November 07, 2007 (the date of publication in Russian)

Alexander Rublev


New tycoons capitalize on oriental beliefs and caste psychology

The latest rating list of richest individuals, issued by Fortune magazine in October, revealed a new sensation: Mukesh Ambani, a citizen of India, outstripped Bill Gates and Mexican oligarch Carlos Slim with a fortune of $63.2 billion. Days later, The Times hurried to denounce this calculation, insisting that Ambani's capitals were overestimated by several billions USD. This correction looks largely ideological, as the image of Bill Gates, the glorified pioneer of information technologies, represents a sort of the visit card of the global postindustrial community.

Leading in the list of billionaires for fourteen years, Bill Gates used to symbolize the intellectual superiority of the Anglo-Saxon race, and the triumph of the supposed "economy of knowledge". Portrayed as an ascetic, a technocrat and a genius of management, Gates was supposed to remain a godlike figure of the epoch’s wonderworker, a subject of a myth disseminated in the image of Harry Potter.

Mukesh Ambani's success is not surrounded with any romantic legends; he rather personifies a classical type of tycoon of the last quarter of the XIX century. One of the two heirs of Dhirubhai Ambani, founder of Reliance Industries, India's major petrochemical corporation, he contested his younger brother Anil for the patrimony. Anil's own fortunes are now estimated at $30 billion.

Contrary to Bill Gates, Mukesh Ambani does not bother to deserve the mankind's gratitude. Moreover, he demonstrates blatant indifference to the rest of fellow creatures. He is presently trying to outgun King Louis XIV, launching construction of a new Versailles right in the center of Mumbai, among slums populated by compatriots earning $1 per day. The 27-storey palace is going to include a park, a theater, a fitness center, a helipad, and a multitude of bungalows for respectable guests, to be serviced by 600 footmen. Total investments are estimated at $2 billion.

Not everybody in India watches this vanity fair with satisfaction. Prime Minister Manmohan Singh delicately urged the billionaire to display just a bit of modesty. After all, 500 million Hindus are unable not only to read and write but also to enjoy conveniences of running water, sewage and electricity. More 400mln can afford daily bread but still belong to the poorest layer of the population in accordance with UN standards.

Still, Ambani's luxurious way of life has not yet echoed with massive resentment. While in the Orthodox Christian view, covetousness and gluttony are regarded as deadly sins, the Hinduist tradition views social stratification from a different viewpoint. This religion admits the inborn division of humans into castes, an individual's social status believed to be predetermined with karmic merits, deserved in earlier incarnations. This difference sheds light on the outspoken hostility of the transnational oligarchy towards Christianity and fascination with Oriental cultures.
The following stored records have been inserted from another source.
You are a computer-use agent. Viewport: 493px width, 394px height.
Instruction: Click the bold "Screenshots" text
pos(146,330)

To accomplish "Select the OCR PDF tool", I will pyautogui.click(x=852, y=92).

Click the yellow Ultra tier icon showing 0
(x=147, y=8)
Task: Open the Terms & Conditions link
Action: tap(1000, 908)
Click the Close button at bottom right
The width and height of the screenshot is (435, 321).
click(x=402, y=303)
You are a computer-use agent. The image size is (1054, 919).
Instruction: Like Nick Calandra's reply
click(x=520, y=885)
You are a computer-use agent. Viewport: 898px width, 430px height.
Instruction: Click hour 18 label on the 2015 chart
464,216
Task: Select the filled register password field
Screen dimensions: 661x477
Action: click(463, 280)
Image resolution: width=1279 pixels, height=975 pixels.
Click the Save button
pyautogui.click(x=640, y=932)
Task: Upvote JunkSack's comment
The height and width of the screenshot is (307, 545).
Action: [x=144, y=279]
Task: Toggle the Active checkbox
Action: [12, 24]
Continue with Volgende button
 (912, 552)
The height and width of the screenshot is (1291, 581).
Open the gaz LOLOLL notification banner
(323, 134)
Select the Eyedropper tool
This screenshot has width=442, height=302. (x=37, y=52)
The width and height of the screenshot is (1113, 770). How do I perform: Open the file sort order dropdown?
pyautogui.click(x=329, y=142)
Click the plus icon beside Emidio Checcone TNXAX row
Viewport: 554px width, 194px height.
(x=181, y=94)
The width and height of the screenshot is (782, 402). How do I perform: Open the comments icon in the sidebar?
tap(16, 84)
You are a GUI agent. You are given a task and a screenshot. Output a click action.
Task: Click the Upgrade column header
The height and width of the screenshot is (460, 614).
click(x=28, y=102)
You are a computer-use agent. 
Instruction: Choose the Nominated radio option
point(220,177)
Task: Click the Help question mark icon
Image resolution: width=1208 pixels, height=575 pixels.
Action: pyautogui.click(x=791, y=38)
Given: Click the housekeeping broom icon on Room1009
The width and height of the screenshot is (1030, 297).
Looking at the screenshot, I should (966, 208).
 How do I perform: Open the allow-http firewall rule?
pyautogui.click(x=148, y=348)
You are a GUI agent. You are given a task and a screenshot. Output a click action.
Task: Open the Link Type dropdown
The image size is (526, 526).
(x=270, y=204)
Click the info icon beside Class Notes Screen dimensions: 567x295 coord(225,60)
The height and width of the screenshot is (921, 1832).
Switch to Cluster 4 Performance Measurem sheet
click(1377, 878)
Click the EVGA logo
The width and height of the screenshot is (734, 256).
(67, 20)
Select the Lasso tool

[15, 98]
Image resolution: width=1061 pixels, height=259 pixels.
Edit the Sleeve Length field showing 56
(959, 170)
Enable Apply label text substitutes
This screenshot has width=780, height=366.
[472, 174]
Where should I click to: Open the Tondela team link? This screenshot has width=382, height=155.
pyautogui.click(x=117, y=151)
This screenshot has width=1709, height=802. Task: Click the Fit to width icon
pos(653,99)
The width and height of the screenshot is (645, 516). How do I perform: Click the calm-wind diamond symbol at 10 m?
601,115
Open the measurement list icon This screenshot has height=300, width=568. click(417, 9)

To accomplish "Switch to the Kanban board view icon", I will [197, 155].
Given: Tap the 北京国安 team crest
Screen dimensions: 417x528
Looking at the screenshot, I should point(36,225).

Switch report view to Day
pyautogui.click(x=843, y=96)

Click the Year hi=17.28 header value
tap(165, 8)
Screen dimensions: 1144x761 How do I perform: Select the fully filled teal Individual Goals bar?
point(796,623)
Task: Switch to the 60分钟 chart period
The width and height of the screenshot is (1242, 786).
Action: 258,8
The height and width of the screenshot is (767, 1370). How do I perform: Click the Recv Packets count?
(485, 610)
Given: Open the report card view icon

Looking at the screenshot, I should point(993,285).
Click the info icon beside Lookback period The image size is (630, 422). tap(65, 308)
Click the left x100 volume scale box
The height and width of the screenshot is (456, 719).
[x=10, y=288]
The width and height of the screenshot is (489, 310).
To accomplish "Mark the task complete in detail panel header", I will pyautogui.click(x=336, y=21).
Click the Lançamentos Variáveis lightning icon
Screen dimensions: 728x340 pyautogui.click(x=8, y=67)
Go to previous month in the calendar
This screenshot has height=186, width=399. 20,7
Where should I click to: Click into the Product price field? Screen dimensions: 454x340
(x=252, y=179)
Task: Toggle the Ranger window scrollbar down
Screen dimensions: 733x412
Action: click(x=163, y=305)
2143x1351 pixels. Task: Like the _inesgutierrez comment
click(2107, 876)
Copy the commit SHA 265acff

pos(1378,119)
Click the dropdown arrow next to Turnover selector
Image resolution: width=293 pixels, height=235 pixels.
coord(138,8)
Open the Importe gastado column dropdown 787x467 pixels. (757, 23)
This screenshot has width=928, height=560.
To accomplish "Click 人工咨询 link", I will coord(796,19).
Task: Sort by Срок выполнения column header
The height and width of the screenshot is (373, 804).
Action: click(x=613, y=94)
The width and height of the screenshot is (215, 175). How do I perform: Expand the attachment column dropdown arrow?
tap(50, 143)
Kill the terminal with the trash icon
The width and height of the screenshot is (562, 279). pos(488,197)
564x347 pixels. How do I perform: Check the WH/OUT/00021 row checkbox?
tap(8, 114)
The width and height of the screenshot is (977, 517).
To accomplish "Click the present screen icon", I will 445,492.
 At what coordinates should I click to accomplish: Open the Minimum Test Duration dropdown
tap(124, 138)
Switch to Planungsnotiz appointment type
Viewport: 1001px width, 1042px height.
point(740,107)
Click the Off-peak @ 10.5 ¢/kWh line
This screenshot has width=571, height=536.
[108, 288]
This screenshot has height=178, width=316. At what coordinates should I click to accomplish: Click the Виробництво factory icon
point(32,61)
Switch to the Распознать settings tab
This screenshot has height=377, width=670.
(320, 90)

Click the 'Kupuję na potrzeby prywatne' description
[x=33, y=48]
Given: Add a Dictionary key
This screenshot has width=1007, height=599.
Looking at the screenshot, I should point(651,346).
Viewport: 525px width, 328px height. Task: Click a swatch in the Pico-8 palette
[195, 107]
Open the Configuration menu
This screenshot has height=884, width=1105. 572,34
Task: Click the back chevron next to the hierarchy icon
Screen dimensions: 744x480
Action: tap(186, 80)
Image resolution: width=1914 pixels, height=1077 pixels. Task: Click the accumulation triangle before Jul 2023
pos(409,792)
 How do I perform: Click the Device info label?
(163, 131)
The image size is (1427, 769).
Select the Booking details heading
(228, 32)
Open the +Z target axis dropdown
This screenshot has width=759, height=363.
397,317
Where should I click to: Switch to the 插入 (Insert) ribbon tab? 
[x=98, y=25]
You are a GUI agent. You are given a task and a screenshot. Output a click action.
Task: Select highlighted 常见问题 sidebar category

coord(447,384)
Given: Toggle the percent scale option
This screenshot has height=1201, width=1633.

Lower castes are not supposed to express any dissatisfaction with their miserable level of life. Leftist radical movements are popular in several Indian states of the North-East, but their activity could be rather explained with influence of Chinese Maoism.

The Ambani family does not have to fear of state authorities, as India's ruling political class is by 80-90% recruited from similarly well-to-do citizens. 84% members of the federal Parliament own fortunes exceeding 1 billion rupees ($22 million), one fourth possessing over 10 billion rupees ($220 million). Around 4% of India's population, hired by Western companies, comprise a sort of a "nation inside a nation", generally satisfied with the social status quo.

In Western media, Indian capitalism is frequently portrayed as an "advanced model of development", being praised for its dynamic, efficient and "resource-saving" properties. The latter advantage obviously reflects efficiency of use of low-paid labor, kept in stone-age conditions in the XXI century.

A year ago, this website published a series of discussions between writer Maxim Kalashnikov and historian Andrei Fursov (Russian text see here), who anticipate emergence of a "society of new slaveholders", in which the ratio of rich and poor constitutes 1 to 4, while the middle class does not exist as such. Such a type of society represents exactly a caste hierarchy system with strong restrictions for education for the majority, "real knowledge" regarded as a privilege of "the race of the masters".

In today's India, described as a model Asiatic democracy, this scenario is conveniently implemented in an "advanced" fashion, the ratio of rich and poor reaching 1 to 25. This social system may be viewed as a precondition for a new social order, well described in Jack London's "Iron Heel".